6.3    Option Price.    The Option Price for each Share subject to purchase
shall be determined by the Committee and stated in the Option Award Agreement
but in no event shall be less than the Fair Market Value of the Shares on the
date of grant of the Award.

 

6.4    Duration of Options.    Each Option shall be exercisable for such period
as the Committee shall determine at the time of grant. No Option shall be
exercisable later than the tenth (10th) anniversary of the date of its grant.

 

6.5    Exercise of Options.

 

  (a)   Options granted under the Plan shall be exercisable at such times and be
subject to such restrictions and conditions as the Committee shall in each
instance approve, which need not be the same for each grant or for each
Participant. No Option shall be exercisable prior to six (6) months following
the date of its grant. The Committee may provide, by rule or regulation or in
any Option Award Agreement, that the exercisability of an Option may be
accelerated or extended under various circumstances to a date not later than the
latest expiration date permitted in accordance with Section 6.4.

 

  (b)   Each Option shall be exercisable only by delivery to the Committee in
care of the Secretary of the Company of a written notice of exercise in such
form as the Committee may require. A notice of exercise shall: specify the
number of shares to be purchased, shall be signed by the Participant or holder
of the Option and shall be dated the date the signature is affixed.

 

6.6    Payment.    A written notice of exercise shall be accompanied by full
payment for the Shares to be purchased. Subject to the provisions of Article 11,
payment shall include any income or employment taxes required to be withheld by
the Company from the employee’s compensation with respect to the Shares so
purchased.

------------------------------------------------------------

> **Stated goal 1**: Retype the part of the stock option provisions between "6.3    Option Price.    The Option" and "6.5    Exercise of Options.", inclusive.
> **Stated goal 2**: Translate this sentence from the stock option provisions into Spanish: "No Option shall be exercisable later than the tenth (10th) anniversary of the date of its grant."
The entries are not needed.

Text and element pointing records
------------------------------------------------------------

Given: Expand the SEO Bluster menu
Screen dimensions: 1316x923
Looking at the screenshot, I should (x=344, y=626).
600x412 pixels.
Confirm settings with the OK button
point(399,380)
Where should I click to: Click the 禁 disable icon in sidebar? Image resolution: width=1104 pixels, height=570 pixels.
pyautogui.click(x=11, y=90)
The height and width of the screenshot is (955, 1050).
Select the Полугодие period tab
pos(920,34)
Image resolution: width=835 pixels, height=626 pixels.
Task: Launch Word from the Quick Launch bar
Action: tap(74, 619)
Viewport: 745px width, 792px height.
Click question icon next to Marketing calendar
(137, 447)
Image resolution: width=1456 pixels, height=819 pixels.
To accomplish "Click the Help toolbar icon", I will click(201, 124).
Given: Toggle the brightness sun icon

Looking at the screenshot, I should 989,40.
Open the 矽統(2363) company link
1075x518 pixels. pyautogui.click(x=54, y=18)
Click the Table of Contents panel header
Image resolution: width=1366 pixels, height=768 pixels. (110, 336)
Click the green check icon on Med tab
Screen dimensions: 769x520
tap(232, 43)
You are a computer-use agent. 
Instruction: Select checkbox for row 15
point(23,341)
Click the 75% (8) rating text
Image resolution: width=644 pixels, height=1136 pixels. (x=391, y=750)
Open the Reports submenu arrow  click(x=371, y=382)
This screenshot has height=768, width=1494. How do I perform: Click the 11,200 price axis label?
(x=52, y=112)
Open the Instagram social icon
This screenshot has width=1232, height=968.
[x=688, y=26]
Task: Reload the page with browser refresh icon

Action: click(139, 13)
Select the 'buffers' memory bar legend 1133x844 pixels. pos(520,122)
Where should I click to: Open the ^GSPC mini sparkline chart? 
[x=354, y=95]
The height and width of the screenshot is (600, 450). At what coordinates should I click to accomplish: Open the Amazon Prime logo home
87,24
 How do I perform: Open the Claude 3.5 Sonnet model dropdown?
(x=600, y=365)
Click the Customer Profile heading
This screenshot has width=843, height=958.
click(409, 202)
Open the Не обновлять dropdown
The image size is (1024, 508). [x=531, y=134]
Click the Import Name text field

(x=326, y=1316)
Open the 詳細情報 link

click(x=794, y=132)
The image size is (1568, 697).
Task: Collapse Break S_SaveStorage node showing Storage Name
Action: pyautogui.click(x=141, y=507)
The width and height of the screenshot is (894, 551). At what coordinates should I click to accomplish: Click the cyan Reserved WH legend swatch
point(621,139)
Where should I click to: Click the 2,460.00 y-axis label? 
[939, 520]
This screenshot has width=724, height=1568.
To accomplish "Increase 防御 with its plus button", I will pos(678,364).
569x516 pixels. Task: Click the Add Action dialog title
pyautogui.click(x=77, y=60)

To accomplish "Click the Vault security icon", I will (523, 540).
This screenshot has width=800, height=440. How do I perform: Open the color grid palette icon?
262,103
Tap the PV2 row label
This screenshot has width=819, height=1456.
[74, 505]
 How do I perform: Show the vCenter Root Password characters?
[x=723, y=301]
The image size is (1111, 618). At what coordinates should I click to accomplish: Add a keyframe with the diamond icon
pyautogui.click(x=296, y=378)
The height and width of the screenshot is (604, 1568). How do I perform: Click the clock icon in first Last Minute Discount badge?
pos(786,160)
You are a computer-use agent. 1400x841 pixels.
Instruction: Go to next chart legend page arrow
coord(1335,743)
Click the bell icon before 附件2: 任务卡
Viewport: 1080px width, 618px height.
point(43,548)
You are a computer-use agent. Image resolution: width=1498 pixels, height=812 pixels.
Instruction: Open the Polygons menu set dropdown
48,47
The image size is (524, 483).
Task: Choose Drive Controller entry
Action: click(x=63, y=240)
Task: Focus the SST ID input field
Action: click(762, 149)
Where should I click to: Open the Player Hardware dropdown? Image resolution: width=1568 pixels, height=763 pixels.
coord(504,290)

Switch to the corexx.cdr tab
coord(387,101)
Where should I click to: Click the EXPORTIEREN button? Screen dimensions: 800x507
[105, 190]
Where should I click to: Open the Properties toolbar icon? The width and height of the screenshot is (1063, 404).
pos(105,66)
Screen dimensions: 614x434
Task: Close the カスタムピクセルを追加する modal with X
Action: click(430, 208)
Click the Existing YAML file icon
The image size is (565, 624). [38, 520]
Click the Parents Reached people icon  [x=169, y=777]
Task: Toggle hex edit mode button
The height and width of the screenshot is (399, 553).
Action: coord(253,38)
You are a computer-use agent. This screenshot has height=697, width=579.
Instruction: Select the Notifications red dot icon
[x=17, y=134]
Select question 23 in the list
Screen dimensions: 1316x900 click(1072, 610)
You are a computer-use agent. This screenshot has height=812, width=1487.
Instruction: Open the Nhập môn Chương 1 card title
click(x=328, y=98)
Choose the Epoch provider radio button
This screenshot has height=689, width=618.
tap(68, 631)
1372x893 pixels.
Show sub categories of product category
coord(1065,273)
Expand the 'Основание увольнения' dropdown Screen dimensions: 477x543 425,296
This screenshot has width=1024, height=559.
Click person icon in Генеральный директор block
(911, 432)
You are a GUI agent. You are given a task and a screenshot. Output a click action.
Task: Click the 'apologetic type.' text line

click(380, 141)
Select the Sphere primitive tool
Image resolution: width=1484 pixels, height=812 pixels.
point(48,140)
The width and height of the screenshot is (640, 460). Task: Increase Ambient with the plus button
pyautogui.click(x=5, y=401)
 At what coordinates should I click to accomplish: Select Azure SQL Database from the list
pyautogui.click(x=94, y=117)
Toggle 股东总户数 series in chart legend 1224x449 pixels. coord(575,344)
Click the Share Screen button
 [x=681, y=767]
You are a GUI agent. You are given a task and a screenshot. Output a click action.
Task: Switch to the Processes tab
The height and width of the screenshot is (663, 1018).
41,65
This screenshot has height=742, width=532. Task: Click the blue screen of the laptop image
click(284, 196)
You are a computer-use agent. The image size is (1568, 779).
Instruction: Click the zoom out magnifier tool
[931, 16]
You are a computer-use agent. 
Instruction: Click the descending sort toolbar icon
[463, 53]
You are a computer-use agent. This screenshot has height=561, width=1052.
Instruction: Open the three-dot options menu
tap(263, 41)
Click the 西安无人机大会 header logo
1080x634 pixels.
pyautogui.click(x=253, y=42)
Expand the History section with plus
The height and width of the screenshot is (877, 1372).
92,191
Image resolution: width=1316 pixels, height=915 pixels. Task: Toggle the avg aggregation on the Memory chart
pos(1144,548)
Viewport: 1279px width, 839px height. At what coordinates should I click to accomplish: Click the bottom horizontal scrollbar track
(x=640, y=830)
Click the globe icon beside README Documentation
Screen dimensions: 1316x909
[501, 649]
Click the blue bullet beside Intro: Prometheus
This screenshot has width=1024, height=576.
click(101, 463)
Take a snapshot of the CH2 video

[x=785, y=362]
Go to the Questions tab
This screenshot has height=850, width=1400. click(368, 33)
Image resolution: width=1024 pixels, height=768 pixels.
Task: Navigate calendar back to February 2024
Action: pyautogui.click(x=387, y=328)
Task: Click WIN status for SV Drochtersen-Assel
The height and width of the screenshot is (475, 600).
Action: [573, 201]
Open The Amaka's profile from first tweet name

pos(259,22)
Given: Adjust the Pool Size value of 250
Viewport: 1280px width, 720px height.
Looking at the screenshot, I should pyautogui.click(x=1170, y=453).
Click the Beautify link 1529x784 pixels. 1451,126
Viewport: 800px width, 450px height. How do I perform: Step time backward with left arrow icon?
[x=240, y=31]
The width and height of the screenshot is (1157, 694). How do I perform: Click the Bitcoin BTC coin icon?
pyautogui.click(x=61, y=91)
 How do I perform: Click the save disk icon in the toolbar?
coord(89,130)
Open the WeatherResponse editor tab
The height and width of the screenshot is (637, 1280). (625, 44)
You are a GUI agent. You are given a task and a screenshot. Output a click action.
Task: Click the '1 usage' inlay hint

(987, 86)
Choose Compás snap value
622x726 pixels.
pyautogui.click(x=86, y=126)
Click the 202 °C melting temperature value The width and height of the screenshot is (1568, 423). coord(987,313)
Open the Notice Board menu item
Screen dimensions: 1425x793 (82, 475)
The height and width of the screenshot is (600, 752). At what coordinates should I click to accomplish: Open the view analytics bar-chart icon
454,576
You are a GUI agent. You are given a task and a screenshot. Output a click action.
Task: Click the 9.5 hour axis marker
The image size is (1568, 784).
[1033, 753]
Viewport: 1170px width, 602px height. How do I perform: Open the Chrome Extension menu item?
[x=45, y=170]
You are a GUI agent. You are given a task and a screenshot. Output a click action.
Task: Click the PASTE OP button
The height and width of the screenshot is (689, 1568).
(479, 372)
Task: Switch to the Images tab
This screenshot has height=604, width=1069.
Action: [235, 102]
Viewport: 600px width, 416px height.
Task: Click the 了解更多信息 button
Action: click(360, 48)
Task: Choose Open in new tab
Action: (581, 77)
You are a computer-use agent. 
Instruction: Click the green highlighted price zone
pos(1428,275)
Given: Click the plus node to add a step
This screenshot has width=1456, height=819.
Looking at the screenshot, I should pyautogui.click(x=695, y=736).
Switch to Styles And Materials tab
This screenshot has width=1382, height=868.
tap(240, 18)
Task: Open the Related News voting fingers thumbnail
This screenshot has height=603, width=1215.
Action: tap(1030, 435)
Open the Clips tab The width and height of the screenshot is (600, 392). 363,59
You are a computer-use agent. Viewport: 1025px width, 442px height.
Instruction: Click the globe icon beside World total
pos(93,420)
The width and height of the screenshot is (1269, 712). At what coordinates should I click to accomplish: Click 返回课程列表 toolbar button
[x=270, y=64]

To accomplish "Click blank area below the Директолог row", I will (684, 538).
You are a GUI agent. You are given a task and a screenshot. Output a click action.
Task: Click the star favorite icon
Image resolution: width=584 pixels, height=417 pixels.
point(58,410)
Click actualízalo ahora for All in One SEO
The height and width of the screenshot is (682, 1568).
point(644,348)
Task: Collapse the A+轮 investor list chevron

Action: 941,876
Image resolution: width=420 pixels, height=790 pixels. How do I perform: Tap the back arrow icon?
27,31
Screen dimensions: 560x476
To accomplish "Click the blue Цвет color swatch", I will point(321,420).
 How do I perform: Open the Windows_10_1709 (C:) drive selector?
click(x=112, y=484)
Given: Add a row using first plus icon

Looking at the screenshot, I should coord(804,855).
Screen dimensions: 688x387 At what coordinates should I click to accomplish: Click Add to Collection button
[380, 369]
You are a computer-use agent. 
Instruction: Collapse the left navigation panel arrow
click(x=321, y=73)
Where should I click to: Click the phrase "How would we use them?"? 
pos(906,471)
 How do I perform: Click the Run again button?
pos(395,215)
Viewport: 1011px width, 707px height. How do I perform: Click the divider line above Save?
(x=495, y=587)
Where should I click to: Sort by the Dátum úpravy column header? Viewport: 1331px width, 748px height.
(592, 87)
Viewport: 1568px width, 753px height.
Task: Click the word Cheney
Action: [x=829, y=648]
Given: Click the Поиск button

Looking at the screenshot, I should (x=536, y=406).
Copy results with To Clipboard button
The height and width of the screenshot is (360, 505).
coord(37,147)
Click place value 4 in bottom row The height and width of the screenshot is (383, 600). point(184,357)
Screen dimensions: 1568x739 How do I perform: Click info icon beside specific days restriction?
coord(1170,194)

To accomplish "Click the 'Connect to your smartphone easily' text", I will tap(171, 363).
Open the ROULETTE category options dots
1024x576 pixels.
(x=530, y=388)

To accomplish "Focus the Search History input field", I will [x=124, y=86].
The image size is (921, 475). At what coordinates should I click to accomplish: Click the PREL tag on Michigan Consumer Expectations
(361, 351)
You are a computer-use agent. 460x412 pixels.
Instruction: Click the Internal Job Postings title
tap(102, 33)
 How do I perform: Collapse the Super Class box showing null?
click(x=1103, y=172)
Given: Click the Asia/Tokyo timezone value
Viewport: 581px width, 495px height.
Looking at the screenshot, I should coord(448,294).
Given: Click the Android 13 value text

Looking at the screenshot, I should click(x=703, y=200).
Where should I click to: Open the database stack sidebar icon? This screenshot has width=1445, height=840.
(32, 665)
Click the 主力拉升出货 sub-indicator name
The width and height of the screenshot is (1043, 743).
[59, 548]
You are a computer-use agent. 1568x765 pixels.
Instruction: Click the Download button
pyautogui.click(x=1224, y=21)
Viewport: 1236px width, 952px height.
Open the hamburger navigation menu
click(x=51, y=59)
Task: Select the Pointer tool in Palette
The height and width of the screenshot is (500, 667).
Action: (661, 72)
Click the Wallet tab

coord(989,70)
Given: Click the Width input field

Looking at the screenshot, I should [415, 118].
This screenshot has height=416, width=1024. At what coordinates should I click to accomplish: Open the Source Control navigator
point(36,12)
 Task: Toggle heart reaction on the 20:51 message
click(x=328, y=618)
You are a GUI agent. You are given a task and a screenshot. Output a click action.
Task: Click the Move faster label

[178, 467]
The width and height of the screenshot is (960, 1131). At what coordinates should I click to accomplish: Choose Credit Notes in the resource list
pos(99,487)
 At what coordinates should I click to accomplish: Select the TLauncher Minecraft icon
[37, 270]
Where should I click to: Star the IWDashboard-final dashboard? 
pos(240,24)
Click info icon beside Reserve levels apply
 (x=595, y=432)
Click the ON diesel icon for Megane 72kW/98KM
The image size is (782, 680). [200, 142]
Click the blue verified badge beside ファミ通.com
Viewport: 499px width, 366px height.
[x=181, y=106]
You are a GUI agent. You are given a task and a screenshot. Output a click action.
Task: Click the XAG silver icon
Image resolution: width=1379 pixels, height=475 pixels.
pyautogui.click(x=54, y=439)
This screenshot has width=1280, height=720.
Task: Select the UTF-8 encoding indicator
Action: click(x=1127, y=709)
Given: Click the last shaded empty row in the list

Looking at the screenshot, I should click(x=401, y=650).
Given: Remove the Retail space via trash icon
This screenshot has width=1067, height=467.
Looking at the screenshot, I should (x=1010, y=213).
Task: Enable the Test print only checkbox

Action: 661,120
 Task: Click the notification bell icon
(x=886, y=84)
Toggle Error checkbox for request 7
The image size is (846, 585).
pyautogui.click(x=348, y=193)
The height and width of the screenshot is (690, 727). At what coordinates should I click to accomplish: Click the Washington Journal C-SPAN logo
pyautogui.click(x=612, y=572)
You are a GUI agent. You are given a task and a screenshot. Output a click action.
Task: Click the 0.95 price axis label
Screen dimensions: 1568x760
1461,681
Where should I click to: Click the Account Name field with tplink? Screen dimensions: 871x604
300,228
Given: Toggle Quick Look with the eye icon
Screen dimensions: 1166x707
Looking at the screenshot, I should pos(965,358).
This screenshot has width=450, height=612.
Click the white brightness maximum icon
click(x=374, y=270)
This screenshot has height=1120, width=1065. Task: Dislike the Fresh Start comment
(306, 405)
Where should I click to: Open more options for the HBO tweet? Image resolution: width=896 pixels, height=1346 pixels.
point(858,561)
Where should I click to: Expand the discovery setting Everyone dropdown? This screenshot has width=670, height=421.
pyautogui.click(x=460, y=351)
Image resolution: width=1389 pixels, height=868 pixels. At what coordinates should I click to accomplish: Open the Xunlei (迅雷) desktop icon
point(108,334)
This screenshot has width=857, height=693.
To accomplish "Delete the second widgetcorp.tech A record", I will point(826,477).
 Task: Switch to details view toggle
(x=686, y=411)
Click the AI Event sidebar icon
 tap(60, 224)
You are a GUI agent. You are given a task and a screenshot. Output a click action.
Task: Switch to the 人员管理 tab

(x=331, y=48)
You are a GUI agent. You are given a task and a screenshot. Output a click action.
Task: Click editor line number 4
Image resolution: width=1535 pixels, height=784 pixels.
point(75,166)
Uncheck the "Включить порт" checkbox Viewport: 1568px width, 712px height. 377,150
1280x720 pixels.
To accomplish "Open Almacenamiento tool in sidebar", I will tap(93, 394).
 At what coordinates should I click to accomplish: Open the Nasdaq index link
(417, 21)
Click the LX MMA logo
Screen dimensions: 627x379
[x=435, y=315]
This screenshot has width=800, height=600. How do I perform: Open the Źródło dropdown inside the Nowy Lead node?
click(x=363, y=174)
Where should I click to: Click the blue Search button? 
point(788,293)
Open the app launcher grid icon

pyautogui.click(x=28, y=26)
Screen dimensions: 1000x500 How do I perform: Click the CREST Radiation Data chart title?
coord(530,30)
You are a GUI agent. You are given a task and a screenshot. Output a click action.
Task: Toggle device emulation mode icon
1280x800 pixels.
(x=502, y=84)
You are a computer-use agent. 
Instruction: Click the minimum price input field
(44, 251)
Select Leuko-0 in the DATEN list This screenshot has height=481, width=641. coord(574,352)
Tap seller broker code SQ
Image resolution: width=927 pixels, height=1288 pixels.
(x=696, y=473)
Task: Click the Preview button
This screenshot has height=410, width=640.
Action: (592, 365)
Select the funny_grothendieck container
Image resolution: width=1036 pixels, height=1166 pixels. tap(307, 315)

------------------------------------------------------------

> **Worked answer 1**:
6.3    Option Price.    The Option Price for each Share subject to purchase
shall be determined by the Committee and stated in the Option Award Agreement
but in no event shall be less than the Fair Market Value of the Shares on the
date of grant of the Award.

 

6.4    Duration of Options.    Each Option shall be exercisable for such period
as the Committee shall determine at the time of grant. No Option shall be
exercisable later than the tenth (10th) anniversary of the date of its grant.

 

6.5    Exercise of Options.

> **Worked answer 2**: Ninguna Opción podrá ejercerse después del décimo (10.º) aniversario de la fecha de su otorgamiento.